Por Jairo Lima
no site Papo Furado
Sob o título “Duas elites”, o “Rascunho” traz um bom artigo de Luiz Bras (mais conhecido como Nelson de Oliveira) sobre a guerra entre alta literatura e literatura de gênero. Trata-se – e o autor é o primeiro a admitir isso – de uma caricatura, um quadro em preto e branco que ignora “todas as gradações, todos os matizes”. Isso não diminui o valor do texto. Caricaturas são perfeitas para expor o ridículo de personagens e situações. Como se pode ver pelas listas de “critérios” dos dois lados que Bras expõe:
Critério da elite acadêmica:
1. Linguagem original, conotativa, que não possa ser atribuída a outros escritores do presente e do passado, por vezes avessa à norma culta. O autor deve se expressar de maneira única, inaugurando seu próprio modo poético.
2. Subjetivismo. Narrador modernista, tortuoso ou fragmentário, psicológico, pouco confiável, às vezes delirante.
3. Enredo frio, pobre em ação, sem muitas peripécias ou surpresas, próximo da vida comum. A forma literária é mais importante do que o conteúdo.
4. O mundo interior do protagonista e das personagens é mais importante do que seu mundo exterior.
5. Fuga do gênero a que (supostamente) pertence. Faz parte do desejo supremo de originalidade a rejeição das principais diretrizes do gênero a que a obra pertenceria. O novo romance quer transcender os limites do gênero romance, o novo conto quer transcender os limites do gênero conto, o novo poema quer transcender os limites do gênero poema.

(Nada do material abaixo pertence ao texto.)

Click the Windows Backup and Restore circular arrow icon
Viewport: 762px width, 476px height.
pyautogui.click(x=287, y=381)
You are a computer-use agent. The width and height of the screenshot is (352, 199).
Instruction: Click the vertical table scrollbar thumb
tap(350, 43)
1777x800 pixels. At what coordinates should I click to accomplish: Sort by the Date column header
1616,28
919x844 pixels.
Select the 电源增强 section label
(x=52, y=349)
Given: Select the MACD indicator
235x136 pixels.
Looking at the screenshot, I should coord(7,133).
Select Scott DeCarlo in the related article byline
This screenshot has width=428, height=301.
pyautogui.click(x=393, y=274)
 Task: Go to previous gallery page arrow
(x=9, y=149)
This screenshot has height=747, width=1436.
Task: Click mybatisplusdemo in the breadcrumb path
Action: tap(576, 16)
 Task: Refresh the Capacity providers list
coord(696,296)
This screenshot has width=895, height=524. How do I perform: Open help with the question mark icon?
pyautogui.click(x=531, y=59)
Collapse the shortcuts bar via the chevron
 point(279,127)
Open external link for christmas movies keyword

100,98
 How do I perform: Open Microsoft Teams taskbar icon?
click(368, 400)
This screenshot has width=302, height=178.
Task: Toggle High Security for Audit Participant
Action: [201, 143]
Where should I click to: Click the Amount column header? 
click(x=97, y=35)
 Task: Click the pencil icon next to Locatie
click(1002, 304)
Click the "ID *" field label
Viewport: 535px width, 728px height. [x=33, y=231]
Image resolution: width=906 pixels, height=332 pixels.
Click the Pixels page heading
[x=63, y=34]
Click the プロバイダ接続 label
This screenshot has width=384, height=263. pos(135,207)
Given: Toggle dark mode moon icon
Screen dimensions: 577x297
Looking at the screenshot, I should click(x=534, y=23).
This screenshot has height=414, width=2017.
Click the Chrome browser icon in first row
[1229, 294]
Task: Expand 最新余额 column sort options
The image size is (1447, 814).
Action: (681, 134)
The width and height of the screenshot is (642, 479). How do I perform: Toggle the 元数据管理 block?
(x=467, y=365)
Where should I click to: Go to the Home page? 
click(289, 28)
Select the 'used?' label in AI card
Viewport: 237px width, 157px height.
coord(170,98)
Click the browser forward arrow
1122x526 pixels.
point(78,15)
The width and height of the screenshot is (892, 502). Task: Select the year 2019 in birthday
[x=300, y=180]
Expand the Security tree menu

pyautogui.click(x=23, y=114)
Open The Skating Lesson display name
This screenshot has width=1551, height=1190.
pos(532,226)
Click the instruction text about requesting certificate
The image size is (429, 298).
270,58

6. Purismo. As obras fronteiriças ou mestiças, que apresentam elementos dos dois mundos, são violentamente rejeitadas pelo sistema.
Critério da elite da literatura de gênero:
1. Linguagem transparente, denotativa, por vezes complexa, mas ainda assim reconhecível por uma vasta gama de leitores. O autor deve se expressar respeitando a norma culta que orienta o uso do idioma.
2. Realismo. Narrador clássico, organizado e disciplinado, pouco introspectivo, confiável, onisciente.
3. Enredo quente, rico em ação, cheio de peripécias e surpresas, afastado da vida comum. O conteúdo literário é tão importante quanto a forma, ou até mais.
4. O mundo exterior do protagonista e das personagens é mais importante do que seu mundo interior.
5. Adequação ao gênero e ao subgênero a que pertence. O romance ou o conto policial, de fantasia ou de ficção científica respeitam as balizas que definem o gênero e o subgênero a que pertencem.
6. Ecumenismo. As obras fronteiriças ou mestiças, que apresentam elementos dos dois mundos, se não são bem aceitas pelo sistema, ao menos não são sumariamente rejeitadas.
Esse retrato simplificado da velha cizânia entre arte erudita e arte popular me parece, mais que divertido, bastante acurado, embora seja duvidoso que a literatura de gênero tenha força suficiente no Brasil para sustentar uma elite propriamente dita.
Mas o quadro é triste também. Para mim, reside justamente no que o artigo suprime – as tais gradações e matizes – a graça da coisa. Se é verdade que a literatura “metida a besta” e a literatura “comercial” pretendem, a esta altura do século 21, permanecer afundadas em suas trincheiras com o dedo no gatilho, quero morrer no fogo cruzado.
É por isso que achei brilhante a idéia de uma antologia de contos policiais chamada “The dark end of the street”, que acaba de sair nos EUA: reunir num mesmo volume autores firmemente plantados no gênero, como Lawrence Block e Val McDermid, e escritores “literários” como Amy Hempel, Francine Prose e Edmund White. Viva os agentes duplos!
• A discussão entre arte erudita e popular é tão boba quanto interminável. Por erro de foco. Ora, ambas as formas são legítimas e não-excludentes. O equívoco está em tratá-las como se tivessem o mesmo valor. Ou desconhecer as fronteiras profundas entre elas.